*** Block opens ***

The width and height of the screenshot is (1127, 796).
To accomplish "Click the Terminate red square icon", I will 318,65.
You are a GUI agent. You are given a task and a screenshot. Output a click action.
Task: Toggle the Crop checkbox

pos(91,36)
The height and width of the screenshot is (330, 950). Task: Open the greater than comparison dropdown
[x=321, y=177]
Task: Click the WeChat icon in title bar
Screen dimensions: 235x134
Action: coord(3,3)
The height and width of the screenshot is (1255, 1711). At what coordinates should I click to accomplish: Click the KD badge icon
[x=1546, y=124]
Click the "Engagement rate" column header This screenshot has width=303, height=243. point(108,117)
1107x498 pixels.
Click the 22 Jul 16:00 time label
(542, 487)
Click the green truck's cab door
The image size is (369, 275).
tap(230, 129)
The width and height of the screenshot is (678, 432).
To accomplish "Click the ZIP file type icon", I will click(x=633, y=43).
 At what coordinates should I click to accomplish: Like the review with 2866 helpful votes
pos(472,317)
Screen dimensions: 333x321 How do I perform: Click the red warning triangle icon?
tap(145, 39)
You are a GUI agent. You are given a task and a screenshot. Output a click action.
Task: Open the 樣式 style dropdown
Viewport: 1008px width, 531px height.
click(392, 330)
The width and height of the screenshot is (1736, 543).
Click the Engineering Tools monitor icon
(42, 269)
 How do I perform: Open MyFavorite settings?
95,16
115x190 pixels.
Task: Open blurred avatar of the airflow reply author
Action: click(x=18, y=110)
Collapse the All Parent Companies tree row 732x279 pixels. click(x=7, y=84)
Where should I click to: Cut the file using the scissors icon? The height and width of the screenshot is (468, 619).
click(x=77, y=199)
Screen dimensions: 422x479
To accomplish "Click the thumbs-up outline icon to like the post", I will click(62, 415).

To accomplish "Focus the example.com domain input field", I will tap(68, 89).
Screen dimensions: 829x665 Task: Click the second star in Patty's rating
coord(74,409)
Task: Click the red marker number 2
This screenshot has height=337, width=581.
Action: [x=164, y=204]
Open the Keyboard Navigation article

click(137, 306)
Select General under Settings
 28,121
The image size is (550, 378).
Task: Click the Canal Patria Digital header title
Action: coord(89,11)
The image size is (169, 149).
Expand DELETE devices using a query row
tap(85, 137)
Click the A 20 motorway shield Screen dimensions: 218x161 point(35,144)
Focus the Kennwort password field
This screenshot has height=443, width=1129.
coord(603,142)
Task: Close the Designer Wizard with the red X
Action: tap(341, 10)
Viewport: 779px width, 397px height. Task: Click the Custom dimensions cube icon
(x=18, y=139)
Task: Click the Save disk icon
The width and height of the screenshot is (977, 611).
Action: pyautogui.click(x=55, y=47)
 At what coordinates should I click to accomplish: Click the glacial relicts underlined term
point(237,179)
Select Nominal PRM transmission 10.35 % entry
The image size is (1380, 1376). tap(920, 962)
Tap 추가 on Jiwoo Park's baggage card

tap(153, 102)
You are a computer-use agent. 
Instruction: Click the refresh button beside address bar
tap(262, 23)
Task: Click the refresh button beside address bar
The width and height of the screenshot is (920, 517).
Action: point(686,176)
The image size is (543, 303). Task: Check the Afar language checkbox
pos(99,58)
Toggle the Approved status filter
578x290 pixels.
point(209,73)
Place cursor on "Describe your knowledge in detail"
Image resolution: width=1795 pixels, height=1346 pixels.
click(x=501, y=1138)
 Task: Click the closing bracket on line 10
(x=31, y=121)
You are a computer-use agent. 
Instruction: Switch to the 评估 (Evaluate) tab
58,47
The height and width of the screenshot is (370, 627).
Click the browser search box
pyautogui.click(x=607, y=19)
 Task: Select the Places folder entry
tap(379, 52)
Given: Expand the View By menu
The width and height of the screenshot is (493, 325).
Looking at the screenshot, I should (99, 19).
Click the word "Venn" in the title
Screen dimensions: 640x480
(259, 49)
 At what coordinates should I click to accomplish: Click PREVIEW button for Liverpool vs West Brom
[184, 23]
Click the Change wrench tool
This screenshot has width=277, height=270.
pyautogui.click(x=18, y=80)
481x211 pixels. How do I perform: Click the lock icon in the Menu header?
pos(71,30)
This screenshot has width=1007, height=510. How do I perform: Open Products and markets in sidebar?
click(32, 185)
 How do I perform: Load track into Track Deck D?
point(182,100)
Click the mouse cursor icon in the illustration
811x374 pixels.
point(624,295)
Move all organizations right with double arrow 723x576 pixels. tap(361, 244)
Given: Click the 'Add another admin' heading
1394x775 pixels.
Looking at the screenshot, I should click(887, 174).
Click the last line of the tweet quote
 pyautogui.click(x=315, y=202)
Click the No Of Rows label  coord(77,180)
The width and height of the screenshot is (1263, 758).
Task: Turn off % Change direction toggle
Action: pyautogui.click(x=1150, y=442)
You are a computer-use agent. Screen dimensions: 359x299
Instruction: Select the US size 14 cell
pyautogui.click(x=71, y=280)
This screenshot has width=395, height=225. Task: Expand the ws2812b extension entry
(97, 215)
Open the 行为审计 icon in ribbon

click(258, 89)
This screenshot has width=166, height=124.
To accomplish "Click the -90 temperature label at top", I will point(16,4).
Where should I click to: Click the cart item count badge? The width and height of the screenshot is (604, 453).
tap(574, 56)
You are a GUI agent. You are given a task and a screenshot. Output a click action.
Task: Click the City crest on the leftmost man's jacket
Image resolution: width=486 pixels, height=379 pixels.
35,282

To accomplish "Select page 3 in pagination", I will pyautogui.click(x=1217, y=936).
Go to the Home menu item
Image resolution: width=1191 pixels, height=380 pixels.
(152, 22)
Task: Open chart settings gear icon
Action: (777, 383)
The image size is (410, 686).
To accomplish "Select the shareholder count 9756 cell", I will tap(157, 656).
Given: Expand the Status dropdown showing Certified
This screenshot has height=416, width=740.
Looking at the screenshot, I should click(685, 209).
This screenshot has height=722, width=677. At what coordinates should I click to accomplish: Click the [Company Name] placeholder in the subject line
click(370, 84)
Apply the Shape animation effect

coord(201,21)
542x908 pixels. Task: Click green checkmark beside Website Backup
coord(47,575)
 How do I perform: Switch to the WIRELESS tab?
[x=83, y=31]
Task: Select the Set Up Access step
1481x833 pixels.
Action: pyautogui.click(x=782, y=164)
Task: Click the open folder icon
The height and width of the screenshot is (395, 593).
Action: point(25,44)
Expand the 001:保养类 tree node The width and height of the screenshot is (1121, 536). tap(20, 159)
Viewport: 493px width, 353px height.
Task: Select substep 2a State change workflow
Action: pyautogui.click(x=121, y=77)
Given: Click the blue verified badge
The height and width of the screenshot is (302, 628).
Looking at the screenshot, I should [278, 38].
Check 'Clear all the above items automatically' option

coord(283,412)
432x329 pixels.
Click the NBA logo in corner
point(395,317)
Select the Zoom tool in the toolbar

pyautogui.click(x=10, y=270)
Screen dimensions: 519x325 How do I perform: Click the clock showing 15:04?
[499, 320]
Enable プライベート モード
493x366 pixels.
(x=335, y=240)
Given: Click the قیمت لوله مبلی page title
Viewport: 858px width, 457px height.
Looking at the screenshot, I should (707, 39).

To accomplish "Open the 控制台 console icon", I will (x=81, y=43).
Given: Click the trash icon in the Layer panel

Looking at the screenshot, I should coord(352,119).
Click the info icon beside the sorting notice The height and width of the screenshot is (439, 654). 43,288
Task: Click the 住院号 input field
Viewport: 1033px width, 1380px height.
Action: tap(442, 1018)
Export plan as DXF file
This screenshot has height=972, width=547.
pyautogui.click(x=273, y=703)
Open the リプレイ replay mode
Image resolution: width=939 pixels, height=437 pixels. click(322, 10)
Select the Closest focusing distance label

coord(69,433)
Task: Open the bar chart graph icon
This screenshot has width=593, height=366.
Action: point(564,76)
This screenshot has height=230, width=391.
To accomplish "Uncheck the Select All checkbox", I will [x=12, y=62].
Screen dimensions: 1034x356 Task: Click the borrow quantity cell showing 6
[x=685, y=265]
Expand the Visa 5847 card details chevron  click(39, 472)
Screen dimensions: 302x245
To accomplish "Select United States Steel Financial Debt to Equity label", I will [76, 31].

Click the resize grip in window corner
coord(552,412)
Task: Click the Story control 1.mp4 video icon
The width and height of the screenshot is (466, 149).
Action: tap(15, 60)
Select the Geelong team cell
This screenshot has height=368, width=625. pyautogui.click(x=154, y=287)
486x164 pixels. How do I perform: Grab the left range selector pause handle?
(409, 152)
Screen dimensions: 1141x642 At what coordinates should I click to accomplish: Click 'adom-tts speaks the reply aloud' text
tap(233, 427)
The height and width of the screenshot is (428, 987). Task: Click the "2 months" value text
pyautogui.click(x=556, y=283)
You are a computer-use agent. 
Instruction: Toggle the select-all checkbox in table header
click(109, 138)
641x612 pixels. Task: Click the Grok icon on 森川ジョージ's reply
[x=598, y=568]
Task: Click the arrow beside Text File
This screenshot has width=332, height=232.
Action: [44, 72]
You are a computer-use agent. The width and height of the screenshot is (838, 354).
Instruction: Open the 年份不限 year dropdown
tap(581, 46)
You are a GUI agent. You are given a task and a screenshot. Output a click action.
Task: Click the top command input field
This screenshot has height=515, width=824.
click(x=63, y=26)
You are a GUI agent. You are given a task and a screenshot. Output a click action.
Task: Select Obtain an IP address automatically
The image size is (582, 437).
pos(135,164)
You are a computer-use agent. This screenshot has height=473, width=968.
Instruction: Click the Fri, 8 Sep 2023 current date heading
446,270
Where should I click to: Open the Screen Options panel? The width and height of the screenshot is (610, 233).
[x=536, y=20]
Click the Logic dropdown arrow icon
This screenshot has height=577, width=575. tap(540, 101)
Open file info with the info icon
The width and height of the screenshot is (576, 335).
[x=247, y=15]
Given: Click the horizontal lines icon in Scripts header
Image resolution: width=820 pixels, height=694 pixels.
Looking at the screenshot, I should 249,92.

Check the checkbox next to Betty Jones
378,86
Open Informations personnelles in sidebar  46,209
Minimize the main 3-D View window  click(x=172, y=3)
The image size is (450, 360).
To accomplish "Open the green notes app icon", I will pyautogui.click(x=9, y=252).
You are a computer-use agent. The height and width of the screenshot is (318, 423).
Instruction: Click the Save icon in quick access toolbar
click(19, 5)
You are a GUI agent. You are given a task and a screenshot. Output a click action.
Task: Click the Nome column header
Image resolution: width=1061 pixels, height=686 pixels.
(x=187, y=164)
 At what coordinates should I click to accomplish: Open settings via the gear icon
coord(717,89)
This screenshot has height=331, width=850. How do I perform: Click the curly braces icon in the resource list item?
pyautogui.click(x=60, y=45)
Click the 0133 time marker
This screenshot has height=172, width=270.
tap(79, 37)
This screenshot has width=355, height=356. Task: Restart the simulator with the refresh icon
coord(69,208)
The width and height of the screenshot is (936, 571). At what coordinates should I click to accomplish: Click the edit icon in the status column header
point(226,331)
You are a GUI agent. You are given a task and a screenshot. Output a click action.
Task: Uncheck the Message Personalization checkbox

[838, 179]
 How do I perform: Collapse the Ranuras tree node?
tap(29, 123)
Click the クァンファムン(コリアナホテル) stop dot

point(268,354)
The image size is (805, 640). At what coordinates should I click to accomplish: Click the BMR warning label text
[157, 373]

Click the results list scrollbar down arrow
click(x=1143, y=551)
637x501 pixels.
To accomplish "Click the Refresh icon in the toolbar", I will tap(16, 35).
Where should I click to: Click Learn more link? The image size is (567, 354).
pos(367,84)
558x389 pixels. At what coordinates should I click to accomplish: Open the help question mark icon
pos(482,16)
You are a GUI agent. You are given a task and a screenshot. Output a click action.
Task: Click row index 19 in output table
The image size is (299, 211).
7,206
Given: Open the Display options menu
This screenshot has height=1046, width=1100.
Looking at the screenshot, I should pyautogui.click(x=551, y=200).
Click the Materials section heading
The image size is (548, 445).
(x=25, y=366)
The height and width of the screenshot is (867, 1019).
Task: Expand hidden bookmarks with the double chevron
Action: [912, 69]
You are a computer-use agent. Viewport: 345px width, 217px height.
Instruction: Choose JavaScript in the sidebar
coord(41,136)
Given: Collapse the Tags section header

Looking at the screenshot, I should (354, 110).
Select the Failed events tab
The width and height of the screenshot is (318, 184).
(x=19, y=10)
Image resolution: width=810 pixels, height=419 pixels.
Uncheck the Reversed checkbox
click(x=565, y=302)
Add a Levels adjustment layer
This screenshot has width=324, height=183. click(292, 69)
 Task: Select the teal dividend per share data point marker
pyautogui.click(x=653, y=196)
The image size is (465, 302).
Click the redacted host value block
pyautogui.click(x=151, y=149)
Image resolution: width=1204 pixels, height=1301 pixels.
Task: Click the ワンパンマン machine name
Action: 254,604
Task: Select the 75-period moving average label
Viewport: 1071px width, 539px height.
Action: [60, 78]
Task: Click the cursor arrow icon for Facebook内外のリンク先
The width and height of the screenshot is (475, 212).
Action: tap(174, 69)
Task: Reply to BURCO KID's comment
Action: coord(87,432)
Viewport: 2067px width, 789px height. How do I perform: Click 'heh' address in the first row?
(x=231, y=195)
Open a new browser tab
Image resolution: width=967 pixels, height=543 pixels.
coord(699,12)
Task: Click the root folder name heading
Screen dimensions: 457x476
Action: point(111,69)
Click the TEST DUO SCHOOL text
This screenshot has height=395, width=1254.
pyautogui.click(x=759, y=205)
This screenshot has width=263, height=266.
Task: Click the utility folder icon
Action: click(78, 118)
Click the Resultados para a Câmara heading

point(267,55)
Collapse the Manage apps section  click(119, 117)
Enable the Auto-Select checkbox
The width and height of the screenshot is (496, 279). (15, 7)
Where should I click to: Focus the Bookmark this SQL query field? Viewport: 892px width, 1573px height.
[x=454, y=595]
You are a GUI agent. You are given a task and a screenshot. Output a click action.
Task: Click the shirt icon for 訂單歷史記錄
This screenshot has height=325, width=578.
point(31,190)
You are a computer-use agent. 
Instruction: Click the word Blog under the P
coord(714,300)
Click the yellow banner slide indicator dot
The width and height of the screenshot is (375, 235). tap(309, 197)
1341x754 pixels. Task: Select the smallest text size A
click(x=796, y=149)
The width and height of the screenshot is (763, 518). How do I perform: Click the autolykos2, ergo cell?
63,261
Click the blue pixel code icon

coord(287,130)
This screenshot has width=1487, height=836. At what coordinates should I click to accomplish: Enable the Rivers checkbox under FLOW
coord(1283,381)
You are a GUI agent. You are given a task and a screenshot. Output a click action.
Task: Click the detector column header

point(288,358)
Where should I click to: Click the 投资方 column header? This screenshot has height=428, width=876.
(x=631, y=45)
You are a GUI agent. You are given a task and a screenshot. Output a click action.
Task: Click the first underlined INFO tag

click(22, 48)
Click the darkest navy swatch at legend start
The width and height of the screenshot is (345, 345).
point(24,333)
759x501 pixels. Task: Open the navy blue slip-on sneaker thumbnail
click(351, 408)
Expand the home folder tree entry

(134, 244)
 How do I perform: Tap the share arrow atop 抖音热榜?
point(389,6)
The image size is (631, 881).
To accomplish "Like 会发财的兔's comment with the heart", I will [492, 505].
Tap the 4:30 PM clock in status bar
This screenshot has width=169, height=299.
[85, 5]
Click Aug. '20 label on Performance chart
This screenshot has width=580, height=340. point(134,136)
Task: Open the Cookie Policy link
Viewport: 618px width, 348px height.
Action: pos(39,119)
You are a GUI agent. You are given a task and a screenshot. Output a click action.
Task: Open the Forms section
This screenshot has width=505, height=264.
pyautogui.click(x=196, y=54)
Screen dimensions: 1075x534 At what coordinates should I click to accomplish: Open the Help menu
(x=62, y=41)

*** Block closes ***

WORK TO COMPLETE >>
Note each line above that holds "input", then copy all of them.

EXERCISE OUTPUT >>
To accomplish "Focus the example.com domain input field", I will tap(68, 89).
Task: Click the 住院号 input field
Task: Click the top command input field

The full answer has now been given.